Equally excellent is the feel behind the wheel. Be it with a wheel–which is absolutely the recommended way to play–or a gamepad, the cars feel as responsive as you’d hope. There is still more than enough power to make the back end slide out from under you, but unlike before, the wider tyres and extra downforce mean you can brake later, turn in harder, and get on the power earlier than ever before.
This is starkly reflected on track in the different handling and power of each car. Driving the McLaren-Honda down a long straight is nothing short of harrowing; other cars will power past you like you’re sitting still, forcing you to get your elbows out when trying to defend your position. On the other hand, both the Mercedes and Ferrari feel planted to the road straight out of the garage. The robust physics engine is backed up by some of the best racing AI in the business, who will fight hard for position and make mistakes, but also offer up plenty of racing room if you do manage to get a wheel alongside them.

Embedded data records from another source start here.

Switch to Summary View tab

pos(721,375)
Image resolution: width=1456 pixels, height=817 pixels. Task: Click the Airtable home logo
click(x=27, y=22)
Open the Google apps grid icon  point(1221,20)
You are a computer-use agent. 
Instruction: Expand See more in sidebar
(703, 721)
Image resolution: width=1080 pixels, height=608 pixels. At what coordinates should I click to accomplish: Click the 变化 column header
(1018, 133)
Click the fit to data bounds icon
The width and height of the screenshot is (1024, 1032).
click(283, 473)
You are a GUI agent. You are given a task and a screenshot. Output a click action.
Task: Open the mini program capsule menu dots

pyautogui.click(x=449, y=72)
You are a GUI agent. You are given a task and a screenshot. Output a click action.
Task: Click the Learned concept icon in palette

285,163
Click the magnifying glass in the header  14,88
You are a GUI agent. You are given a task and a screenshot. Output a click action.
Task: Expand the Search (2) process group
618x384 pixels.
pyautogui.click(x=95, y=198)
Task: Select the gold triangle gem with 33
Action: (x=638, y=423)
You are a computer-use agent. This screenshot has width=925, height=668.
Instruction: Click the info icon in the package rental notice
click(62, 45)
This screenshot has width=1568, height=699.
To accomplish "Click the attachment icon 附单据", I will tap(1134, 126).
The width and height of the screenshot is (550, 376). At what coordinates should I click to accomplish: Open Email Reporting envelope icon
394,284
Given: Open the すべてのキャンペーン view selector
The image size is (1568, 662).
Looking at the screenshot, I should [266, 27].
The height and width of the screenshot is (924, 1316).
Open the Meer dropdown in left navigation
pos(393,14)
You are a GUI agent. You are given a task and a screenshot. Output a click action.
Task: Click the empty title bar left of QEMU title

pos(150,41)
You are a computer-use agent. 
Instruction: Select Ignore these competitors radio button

The V10 roar of the 2002 Ferrari compared to the throaty growl of an old turbo-powered McLaren is enough to smack any nostalgic fan into bliss.
The inclusion of classic cars represents some of the best F1 machines from the last 30 years. From Senna’s 1988 McLaren to Vettel’s 2010 Red Bull, there are 12 cars in total, each of them a world championship winning car from their era. They wonderfully showcase the progression of the sport over the years, and the V10 roar of the 2002 Ferrari compared to the throaty growl of an old turbo-powered McLaren is enough to smack any nostalgic fan into bliss.
Jumping online to race with others is easier than previous years, doing away with the hoppers of old, opting for a more elegant approach. You choose your preference between shorter or longer races, get into a lobby and go. Also back is the online championship, letting you and your most dedicated friends battle it out over an entire season, with or without AI.
Time Trials let you race against the leaderboards in any car, modern or classic, in any set of weather conditions. Events are a new feature for F1 2017, offering one-off, downloadable scenarios that drop you straight into the action then comparing your results to others via leaderboards when you’re done. Codemasters have left no wannabe racer wanting with the myriad ways to drive these cars.
Any gripes cast against F1 2017 are minor. Instant replays could last a bit longer, and the simulation damage model could be more detailed and less forgiving. But this list pales in comparison to what Codemasters have delivered, an F1 game that can truly cater for everyone–from sim racers to the newest casual fan.
Codemasters has been on a roll with its F1 series for a number of years now, and F1 2017 feels like the culmination of those years of work. Where F1 2016 lacked a little on the career side, F1 2017 more than makes up for that and then some more. An improved multiplayer set up, a greater variety of race options and straight-up better cars to drive, on top of the stellar career mode and thrilling on track racing experience make F1 2017 simply the best Formula One game ever made.